The Marquis de Sade: A Very Short Introduction

The Marquis de Sade: A Very Short Introduction
Author :
Publisher : Oxford University Press, USA
Total Pages : 161
Release :
ISBN-10 : 9780192804693
ISBN-13 : 0192804693
Rating : 4/5 (93 Downloads)

Book Synopsis The Marquis de Sade: A Very Short Introduction by : John Phillips

Download or read book The Marquis de Sade: A Very Short Introduction written by John Phillips and published by Oxford University Press, USA. This book was released on 2005-07-28 with total page 161 pages. Available in PDF, EPUB and Kindle.

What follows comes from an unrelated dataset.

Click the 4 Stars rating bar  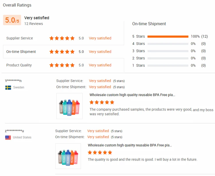click(168, 44)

Book excerpt: Discussing the 'real' Marquis de Sade from his mythical and demonic reputation, John Phillips examines Sade's life and work his libertine novels, his championing of atheism, and his uniqueness in bringing the body and sex back into philosophy.

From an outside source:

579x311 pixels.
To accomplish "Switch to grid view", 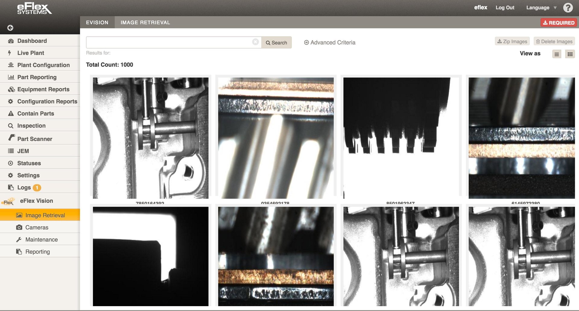I will [x=570, y=54].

The Radicalism of the American Revolution

The Radicalism of the American Revolution
Author :
Publisher : Knopf
Total Pages : 472
Release :
ISBN-10 : UOM:39015058013197
ISBN-13 :
Rating : 4/5 (97 Downloads)

Book Synopsis The Radicalism of the American Revolution by : Gordon S. Wood

Download or read book The Radicalism of the American Revolution written by Gordon S. Wood and published by Knopf. This book was released on 1992 with total page 472 pages. Available in PDF, EPUB and Kindle. Book excerpt: "Senior co-administrator of the Norcoast Salmon Research Facility, Dr. Mackenzie Connor - Mac to her friends and colleagues - was a biologist who had wanted nothing more out of life than to study the spawning habits of salmon. But that was before she met Brymn, the first member of the Dhryn race ever to set foot on Earth. And it was before Base was attacked, and Mac's friend and fellow scientist Dr. Emily Mamani was kidnapped by the mysterious race known as the Ro." "From that moment on everything changed for Mac, for Emily, for Brymn, for the human race, and for all the many member races of the Interspecies Union." "Now, with the alien Dhryn following an instinct-driven migratory path through the inhabited spaceways - bringing about the annihilation of sentient races who have the misfortune to lie along the star trail they are following - time is running out not only for the human race but for all life forms." "And only Mac and her disparate band of researchers - drawn from many of the races that are members of the Interspecies Union - stand any chance of solving the deadly puzzle of the Dhryn and the equally enigmatic Ro."--BOOK JACKET.